*** Opening of Document extract ***

In your case with increased IOP, I'd be concerned, as you pointed out, that scarring of the TM is affecting aqueous outflow; thus, SLT/ALT and prostaglandin analogs may not be the best treatment options to reduce IOP. I would try selective aqueous suppressants first (beta-blockers/CAI/alpha-agonists).


Precisely what we did, for six months she has had 35% IOP reduction with 0.5% timolol qd dosing. Given her age I questioned SLT as an option. I agree the affected TM is probably not a great spot for it, but how about the unaffected TM (hence SLT)?
 
mdkurt said:
That's a remarkable video. My hat is off to Dr. Wallace, particularly for doing nearly the whole surgery with one lousy #75 blade! As far as treatment of elevated IOP when the TM is compromised, prostaglandin analogs should work just fine. There's at least one study that I know of showing that they're effective in chronic angle closure.

*** Close of Document extract ***
*** Opening of Dataset records ***

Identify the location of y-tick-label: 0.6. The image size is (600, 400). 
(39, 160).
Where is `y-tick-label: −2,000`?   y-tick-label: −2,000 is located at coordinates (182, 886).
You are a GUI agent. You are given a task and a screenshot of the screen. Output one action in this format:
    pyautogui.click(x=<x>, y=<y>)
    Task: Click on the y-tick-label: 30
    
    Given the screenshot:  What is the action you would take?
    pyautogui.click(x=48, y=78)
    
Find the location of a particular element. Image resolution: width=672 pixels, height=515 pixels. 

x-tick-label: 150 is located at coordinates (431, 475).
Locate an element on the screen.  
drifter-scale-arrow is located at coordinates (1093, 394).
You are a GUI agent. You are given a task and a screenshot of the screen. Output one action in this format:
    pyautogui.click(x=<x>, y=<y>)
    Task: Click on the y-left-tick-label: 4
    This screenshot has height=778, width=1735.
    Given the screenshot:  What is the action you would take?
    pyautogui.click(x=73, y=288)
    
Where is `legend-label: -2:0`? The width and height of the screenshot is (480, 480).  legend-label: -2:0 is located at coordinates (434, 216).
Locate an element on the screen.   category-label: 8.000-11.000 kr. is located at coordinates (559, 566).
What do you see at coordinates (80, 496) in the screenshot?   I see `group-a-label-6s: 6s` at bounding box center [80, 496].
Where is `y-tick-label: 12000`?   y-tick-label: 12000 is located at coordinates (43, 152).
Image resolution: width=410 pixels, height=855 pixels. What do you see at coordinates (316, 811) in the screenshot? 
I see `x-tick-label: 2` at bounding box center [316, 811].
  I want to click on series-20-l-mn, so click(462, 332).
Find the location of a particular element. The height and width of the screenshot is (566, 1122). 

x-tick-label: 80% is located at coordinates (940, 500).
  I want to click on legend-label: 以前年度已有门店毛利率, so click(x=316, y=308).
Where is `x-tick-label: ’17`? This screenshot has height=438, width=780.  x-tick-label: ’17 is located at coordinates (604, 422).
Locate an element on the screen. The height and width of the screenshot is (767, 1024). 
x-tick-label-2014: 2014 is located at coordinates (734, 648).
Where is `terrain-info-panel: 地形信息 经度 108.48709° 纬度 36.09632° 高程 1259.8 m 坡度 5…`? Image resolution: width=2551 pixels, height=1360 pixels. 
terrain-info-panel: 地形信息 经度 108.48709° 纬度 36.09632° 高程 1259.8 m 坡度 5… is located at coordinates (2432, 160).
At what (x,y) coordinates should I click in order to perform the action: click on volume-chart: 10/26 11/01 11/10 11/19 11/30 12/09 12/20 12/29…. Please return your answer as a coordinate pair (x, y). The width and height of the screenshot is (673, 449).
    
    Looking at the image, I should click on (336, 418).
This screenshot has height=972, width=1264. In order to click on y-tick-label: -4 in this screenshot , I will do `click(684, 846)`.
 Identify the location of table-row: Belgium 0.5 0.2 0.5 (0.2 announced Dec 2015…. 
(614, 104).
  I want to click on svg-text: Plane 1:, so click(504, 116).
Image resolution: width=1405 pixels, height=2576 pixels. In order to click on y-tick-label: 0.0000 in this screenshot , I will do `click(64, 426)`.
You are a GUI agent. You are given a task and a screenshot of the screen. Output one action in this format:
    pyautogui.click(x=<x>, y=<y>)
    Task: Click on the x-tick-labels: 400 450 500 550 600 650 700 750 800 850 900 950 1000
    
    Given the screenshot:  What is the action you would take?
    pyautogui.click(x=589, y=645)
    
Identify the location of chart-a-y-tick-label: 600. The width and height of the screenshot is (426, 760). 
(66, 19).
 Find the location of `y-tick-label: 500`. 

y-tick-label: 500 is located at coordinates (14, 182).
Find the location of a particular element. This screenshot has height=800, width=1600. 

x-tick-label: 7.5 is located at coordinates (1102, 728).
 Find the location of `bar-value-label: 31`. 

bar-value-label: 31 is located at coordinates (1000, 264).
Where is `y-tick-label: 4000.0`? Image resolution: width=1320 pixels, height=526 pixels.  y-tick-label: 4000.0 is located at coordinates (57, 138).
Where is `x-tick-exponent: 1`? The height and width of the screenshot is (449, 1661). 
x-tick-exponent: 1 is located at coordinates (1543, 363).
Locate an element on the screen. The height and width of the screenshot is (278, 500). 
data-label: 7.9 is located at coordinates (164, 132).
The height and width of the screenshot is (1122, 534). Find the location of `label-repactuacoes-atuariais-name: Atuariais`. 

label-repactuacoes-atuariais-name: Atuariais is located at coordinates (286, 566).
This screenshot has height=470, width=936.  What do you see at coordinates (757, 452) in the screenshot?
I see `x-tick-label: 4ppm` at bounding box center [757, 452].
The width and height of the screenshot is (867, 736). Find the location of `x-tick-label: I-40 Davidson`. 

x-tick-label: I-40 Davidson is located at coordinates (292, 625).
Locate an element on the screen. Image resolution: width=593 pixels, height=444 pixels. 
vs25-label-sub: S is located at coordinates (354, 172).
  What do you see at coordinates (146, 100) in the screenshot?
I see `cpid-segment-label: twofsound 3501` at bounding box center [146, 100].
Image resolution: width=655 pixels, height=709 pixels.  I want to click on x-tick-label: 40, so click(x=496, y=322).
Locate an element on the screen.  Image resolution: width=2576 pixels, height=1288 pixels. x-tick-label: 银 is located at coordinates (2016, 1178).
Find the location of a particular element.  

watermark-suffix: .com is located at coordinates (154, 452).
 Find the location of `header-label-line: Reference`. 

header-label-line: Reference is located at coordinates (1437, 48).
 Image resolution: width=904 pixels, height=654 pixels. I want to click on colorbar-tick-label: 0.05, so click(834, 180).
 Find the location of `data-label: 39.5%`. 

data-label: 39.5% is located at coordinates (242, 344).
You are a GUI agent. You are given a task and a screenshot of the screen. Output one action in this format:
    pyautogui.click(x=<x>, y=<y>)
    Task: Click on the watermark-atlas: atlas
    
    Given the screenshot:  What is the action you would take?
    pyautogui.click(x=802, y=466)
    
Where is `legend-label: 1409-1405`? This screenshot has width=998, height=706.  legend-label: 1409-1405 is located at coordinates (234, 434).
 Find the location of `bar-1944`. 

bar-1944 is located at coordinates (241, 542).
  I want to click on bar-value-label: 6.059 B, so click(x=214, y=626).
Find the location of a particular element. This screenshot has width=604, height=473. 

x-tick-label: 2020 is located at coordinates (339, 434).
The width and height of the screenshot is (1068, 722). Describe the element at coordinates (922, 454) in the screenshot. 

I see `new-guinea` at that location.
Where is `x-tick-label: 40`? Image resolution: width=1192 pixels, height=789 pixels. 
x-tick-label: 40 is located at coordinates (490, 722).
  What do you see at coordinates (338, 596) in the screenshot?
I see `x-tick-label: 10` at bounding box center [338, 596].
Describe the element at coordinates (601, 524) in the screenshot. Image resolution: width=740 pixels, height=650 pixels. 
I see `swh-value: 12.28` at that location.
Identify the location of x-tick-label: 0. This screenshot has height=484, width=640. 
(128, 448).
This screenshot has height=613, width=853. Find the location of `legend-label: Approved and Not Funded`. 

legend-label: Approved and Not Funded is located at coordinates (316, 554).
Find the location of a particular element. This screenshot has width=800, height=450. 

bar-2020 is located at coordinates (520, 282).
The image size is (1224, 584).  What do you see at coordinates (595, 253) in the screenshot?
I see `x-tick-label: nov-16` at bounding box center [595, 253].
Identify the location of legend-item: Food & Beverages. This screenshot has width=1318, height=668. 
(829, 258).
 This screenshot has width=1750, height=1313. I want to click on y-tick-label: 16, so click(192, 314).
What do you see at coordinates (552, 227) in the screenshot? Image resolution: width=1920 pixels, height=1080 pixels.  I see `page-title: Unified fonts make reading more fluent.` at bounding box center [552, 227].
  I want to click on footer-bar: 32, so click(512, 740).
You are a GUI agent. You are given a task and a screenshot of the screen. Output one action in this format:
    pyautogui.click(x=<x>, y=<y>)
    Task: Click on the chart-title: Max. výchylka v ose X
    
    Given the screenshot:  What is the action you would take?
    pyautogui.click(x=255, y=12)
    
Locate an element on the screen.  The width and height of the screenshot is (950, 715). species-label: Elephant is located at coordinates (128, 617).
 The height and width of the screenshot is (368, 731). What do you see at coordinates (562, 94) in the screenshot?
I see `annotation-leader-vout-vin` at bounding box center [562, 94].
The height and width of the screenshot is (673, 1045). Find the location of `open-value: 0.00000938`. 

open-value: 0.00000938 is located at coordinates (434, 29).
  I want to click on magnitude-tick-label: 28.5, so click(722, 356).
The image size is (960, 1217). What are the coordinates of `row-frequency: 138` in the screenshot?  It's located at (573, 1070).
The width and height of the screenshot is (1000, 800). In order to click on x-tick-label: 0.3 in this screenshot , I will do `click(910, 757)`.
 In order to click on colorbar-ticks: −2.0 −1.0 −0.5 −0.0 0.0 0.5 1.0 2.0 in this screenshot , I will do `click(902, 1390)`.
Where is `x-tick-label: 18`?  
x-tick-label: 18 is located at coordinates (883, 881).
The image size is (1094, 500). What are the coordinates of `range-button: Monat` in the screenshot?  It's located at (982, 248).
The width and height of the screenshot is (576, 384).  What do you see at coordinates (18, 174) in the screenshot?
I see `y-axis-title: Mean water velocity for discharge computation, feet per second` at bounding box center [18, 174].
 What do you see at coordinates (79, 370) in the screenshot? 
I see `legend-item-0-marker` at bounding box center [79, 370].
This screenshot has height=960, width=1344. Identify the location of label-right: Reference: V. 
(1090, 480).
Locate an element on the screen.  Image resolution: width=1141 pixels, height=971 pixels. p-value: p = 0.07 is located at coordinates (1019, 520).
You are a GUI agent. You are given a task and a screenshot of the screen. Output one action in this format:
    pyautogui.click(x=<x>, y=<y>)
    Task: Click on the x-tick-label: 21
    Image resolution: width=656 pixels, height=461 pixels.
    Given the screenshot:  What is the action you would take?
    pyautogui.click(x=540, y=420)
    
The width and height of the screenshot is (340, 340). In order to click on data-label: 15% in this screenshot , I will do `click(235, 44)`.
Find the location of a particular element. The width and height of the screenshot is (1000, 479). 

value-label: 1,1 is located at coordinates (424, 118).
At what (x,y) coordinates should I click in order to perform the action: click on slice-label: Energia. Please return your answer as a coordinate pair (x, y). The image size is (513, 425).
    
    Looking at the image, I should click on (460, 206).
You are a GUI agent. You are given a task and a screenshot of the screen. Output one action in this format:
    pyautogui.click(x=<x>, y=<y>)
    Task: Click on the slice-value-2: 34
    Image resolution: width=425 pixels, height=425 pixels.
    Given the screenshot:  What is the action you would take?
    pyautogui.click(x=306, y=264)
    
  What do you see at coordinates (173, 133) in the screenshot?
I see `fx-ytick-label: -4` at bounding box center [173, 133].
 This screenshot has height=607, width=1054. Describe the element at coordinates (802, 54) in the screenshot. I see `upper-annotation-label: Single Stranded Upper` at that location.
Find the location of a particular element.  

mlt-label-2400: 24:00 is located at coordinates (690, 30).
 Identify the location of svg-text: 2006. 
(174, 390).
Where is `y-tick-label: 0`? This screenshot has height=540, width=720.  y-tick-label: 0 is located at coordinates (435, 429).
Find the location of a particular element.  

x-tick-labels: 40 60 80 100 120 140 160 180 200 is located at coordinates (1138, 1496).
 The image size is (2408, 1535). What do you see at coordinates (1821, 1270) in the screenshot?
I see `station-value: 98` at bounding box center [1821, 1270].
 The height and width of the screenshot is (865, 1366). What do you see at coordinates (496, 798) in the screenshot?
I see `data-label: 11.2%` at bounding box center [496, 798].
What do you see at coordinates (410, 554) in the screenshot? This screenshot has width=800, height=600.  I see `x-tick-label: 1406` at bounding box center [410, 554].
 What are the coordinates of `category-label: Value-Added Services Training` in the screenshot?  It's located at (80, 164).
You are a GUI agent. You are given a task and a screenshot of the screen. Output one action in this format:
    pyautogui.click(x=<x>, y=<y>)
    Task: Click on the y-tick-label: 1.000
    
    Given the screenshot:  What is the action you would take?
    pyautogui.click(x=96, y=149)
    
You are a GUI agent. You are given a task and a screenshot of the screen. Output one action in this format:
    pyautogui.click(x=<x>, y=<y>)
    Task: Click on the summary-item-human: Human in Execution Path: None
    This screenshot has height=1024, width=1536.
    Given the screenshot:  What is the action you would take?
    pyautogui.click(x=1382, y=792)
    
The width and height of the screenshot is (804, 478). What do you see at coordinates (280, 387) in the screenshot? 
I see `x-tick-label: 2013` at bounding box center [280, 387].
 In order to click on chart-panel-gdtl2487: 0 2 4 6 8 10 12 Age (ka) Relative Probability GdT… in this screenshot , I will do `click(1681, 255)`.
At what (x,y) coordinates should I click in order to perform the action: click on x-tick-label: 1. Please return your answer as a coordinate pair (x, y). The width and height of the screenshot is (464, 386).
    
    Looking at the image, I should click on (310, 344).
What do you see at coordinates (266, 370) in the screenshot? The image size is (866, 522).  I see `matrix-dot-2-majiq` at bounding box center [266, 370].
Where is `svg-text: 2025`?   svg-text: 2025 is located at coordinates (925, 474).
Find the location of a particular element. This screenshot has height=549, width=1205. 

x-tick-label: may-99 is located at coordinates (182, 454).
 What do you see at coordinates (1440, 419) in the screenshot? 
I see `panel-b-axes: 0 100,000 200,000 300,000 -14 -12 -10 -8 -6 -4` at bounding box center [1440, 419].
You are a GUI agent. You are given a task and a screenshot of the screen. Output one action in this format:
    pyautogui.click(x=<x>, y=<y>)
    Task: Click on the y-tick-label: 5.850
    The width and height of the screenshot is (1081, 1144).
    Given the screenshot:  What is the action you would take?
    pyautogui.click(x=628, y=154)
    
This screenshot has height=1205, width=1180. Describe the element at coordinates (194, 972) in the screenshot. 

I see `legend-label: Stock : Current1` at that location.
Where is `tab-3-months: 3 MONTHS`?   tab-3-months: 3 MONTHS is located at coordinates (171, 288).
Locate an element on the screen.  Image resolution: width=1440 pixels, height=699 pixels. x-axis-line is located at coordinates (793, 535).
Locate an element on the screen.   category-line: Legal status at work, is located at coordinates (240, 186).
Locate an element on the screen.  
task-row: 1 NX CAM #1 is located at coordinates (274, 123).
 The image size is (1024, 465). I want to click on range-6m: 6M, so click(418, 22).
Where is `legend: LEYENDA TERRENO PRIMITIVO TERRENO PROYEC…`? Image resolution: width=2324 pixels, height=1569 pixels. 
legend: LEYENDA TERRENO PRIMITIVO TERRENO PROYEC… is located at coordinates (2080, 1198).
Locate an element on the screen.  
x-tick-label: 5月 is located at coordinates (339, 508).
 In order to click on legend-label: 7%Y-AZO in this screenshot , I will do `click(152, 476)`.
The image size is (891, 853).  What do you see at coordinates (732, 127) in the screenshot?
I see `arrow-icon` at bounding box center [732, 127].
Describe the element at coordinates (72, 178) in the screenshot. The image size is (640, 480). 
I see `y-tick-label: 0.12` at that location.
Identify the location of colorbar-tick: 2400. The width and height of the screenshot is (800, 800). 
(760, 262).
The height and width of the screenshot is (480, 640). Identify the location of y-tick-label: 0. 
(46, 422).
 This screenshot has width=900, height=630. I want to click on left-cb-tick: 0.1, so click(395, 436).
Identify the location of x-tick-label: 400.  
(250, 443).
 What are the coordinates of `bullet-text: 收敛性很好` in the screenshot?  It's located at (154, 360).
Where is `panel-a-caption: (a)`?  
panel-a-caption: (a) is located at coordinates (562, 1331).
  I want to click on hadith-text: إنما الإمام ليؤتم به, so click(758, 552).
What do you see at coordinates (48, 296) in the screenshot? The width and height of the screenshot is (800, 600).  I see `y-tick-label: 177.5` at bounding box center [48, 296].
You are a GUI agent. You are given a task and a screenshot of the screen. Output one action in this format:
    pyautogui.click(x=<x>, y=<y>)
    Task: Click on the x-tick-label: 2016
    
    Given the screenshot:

*** Close of Dataset records ***

**Problems to solve:**
A: Answer these questions from the forum excerpt on IOP treatment, marking each answer with its number.
(i) Which selective aqueous suppressants does the first passage suggest trying first?
(ii) What IOP reduction has the patient had over six months, and with what dosing?
(iii) What does mdkurt say Dr. Wallace used for nearly the whole surgery?
B: Transcribe the passage of the forum excerpt on IOP treatment starting at "In your case" and ending at "chronic angle closure.".

**Solutions in order:**
A:
(i) Beta-blockers, CAI and alpha-agonists.
(ii) A 35% IOP reduction with 0.5% timolol qd dosing.
(iii) One #75 blade.

B:
In your case with increased IOP, I'd be concerned, as you pointed out, that scarring of the TM is affecting aqueous outflow; thus, SLT/ALT and prostaglandin analogs may not be the best treatment options to reduce IOP. I would try selective aqueous suppressants first (beta-blockers/CAI/alpha-agonists).


Precisely what we did, for six months she has had 35% IOP reduction with 0.5% timolol qd dosing. Given her age I questioned SLT as an option. I agree the affected TM is probably not a great spot for it, but how about the unaffected TM (hence SLT)?
 
mdkurt said:
That's a remarkable video. My hat is off to Dr. Wallace, particularly for doing nearly the whole surgery with one lousy #75 blade! As far as treatment of elevated IOP when the TM is compromised, prostaglandin analogs should work just fine. There's at least one study that I know of showing that they're effective in chronic angle closure.